--- start of Listed entries ---
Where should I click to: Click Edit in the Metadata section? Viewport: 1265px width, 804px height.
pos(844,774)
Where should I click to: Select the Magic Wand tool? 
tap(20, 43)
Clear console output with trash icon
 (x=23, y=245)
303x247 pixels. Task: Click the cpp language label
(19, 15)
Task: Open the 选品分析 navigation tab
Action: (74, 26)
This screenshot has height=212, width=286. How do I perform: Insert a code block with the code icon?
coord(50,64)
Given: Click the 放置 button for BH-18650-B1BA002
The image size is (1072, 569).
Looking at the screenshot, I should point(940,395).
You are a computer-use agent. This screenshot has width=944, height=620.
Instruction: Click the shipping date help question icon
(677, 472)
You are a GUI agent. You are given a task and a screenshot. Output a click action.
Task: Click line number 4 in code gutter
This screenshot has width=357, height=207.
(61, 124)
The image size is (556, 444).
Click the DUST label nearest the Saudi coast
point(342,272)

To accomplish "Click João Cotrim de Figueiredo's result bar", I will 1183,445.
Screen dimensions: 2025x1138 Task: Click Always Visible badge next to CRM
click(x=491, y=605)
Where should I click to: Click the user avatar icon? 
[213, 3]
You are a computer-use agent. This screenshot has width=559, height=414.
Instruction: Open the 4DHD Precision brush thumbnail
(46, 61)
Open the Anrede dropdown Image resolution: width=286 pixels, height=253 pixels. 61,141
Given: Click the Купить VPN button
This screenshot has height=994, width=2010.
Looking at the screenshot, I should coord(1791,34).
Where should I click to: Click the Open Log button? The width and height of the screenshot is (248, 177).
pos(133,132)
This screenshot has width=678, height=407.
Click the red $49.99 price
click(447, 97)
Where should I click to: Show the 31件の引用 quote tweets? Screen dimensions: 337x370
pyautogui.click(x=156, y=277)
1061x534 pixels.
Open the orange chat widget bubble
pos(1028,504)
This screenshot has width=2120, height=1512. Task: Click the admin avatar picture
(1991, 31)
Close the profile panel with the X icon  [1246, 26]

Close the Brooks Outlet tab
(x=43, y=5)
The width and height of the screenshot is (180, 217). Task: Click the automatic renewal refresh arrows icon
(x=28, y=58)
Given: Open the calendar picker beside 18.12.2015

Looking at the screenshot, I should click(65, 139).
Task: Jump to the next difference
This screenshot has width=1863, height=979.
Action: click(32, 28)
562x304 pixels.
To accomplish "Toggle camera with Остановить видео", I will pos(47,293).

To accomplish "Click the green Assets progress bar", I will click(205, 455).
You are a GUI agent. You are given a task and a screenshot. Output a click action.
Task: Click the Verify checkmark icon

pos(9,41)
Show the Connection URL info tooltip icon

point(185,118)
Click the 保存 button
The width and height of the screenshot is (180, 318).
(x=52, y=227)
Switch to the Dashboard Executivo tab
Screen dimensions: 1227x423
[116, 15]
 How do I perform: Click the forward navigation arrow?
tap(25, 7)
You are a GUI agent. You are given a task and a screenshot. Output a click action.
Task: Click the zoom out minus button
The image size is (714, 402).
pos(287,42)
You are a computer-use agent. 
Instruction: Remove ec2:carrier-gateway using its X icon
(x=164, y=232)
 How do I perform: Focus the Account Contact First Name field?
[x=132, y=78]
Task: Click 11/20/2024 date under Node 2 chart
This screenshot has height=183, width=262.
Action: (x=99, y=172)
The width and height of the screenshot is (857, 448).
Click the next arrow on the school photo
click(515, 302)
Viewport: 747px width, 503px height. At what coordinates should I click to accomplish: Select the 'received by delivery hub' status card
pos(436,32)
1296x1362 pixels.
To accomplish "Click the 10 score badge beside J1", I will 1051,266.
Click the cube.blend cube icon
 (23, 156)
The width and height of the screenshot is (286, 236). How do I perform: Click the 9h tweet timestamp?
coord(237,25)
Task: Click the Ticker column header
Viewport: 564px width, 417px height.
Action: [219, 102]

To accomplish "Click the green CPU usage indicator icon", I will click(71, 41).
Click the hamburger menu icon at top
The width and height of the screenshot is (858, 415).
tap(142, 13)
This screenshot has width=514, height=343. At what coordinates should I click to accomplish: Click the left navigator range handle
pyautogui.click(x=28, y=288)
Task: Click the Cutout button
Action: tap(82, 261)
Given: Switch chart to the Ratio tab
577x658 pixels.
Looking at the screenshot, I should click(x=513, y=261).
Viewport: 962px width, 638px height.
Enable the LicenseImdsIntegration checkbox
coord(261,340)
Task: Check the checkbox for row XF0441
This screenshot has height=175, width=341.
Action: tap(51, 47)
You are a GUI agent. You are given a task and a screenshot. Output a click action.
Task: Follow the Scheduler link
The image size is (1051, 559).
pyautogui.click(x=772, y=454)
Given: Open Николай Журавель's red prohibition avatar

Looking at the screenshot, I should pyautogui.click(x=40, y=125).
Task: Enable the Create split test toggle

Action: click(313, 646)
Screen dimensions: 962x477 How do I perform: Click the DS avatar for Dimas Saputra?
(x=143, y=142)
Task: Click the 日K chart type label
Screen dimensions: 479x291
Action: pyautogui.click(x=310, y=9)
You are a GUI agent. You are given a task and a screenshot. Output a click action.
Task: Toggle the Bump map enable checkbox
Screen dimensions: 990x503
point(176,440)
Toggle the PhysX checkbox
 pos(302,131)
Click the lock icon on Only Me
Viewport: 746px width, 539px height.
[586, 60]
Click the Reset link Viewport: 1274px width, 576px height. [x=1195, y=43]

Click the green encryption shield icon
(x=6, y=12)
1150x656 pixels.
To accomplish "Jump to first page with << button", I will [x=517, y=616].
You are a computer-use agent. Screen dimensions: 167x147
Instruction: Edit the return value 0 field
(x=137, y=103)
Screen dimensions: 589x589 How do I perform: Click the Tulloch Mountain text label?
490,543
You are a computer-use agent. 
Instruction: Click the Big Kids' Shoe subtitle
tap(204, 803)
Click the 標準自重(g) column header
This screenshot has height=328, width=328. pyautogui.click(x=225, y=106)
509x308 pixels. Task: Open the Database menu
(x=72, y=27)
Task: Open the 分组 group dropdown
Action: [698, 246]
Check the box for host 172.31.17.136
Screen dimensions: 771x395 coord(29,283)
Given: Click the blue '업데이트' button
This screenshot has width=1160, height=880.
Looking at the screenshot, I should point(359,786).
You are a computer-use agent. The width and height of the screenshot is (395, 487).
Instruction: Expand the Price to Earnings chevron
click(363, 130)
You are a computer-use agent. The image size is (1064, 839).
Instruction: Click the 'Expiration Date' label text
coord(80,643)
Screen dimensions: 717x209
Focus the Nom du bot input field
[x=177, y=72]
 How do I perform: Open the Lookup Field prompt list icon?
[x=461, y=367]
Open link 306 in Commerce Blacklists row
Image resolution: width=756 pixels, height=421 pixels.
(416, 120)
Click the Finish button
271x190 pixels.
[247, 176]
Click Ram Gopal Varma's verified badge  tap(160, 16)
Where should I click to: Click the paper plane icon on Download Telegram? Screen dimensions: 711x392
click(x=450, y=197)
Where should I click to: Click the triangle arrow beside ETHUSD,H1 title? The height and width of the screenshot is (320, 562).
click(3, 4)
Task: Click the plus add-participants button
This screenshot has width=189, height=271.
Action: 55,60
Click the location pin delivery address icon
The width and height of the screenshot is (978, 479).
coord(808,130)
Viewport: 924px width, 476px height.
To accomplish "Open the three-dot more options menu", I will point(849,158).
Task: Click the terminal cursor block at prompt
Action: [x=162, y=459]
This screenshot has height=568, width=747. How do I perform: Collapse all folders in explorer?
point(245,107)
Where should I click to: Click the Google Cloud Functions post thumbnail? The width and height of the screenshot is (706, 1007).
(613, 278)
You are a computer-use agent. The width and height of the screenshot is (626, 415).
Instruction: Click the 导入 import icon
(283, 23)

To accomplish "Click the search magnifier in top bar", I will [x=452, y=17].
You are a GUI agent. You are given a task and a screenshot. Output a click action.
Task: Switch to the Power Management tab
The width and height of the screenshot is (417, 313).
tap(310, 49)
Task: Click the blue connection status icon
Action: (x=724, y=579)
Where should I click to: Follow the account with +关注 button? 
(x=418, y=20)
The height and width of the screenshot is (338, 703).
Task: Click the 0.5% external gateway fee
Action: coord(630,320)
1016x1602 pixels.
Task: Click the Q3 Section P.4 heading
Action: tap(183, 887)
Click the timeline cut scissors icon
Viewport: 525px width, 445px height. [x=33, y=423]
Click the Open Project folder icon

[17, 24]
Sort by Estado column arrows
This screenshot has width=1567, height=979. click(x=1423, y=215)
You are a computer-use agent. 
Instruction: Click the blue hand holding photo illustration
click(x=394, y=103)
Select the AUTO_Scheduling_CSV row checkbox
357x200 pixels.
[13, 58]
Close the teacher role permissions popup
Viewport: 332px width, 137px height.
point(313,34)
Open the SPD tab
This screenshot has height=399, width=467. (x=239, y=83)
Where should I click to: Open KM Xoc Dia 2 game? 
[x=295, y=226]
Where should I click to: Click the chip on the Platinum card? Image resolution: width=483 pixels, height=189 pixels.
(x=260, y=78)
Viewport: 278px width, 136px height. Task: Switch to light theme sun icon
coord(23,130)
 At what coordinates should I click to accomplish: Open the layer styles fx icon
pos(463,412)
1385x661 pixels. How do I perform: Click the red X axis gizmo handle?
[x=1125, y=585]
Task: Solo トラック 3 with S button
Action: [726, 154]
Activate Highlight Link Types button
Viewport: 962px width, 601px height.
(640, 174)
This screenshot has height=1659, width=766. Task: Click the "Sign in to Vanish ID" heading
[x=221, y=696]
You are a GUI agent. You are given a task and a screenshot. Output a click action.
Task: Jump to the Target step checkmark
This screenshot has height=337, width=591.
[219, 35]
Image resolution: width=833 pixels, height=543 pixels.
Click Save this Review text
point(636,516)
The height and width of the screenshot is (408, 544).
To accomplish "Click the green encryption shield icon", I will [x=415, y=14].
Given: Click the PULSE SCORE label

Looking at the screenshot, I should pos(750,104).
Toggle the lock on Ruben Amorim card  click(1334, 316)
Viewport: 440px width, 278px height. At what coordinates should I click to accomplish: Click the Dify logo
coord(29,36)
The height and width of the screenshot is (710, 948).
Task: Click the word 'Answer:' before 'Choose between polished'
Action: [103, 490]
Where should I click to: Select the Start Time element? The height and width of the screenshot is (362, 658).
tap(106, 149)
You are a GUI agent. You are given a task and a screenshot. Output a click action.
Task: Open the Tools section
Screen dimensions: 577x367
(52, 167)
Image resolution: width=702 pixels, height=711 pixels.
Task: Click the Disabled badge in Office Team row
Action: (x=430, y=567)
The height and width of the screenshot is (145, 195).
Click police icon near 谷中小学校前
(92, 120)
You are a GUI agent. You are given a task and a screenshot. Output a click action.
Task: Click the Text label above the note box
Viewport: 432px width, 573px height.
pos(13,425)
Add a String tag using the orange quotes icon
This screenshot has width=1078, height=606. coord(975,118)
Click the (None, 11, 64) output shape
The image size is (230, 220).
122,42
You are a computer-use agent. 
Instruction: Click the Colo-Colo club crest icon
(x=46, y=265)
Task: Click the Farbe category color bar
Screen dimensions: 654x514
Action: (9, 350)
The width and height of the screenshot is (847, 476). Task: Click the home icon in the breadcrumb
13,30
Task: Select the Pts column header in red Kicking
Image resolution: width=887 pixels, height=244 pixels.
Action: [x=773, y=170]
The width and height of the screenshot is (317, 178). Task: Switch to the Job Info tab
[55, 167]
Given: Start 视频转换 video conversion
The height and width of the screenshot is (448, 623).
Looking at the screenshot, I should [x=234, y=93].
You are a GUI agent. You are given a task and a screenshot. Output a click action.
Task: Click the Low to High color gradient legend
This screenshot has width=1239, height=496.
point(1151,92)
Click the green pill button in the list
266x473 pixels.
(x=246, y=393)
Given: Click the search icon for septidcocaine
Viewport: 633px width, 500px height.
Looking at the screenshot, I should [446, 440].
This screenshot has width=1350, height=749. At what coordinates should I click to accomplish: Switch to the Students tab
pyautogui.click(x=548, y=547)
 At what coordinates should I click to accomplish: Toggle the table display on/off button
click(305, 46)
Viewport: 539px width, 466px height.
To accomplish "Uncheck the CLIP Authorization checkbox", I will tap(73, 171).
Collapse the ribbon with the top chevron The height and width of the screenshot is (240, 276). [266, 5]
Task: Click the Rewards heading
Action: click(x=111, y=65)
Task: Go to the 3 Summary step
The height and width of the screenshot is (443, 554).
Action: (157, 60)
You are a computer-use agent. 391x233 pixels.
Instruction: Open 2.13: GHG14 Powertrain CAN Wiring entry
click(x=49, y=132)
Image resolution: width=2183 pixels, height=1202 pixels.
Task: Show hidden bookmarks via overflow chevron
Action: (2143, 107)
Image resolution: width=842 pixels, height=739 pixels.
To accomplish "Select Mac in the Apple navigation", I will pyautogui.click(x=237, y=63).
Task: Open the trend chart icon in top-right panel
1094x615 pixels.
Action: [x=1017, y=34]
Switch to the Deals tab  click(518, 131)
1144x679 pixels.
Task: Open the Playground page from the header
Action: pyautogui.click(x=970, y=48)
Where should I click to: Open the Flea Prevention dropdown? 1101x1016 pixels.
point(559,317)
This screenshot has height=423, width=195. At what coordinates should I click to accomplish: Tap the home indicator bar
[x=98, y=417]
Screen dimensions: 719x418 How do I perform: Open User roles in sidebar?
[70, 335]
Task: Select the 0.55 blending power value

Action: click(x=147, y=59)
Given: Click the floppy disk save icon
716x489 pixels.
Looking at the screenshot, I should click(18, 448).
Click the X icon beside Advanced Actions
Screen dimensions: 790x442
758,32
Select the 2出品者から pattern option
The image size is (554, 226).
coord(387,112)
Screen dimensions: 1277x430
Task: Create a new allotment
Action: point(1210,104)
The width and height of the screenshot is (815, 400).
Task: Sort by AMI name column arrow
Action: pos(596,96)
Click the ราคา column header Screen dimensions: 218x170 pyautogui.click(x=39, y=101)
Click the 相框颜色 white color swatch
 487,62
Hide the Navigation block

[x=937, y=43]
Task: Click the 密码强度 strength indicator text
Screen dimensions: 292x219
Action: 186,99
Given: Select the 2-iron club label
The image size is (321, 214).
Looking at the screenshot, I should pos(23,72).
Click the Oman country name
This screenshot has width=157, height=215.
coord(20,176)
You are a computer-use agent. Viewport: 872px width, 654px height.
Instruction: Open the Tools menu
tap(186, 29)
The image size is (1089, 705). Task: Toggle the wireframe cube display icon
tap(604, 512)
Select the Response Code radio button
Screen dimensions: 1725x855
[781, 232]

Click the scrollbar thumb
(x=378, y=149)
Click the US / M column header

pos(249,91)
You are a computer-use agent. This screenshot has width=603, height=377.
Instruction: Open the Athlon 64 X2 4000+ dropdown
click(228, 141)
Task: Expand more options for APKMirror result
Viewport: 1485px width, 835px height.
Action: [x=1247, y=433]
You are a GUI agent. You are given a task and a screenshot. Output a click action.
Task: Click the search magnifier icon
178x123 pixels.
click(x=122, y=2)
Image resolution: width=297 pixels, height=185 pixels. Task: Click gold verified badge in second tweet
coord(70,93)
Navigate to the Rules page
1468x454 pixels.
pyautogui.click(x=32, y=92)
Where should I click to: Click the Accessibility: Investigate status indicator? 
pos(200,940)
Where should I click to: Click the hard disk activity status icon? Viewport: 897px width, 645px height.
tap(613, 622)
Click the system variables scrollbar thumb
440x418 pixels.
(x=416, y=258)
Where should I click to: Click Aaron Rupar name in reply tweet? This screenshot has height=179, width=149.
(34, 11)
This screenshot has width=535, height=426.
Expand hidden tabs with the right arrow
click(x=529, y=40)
--- end of Listed entries ---
» **Goal of the exercise**
Count the lines in the items above that contain the word "Show", and give only that number.

» **Expected answer**
3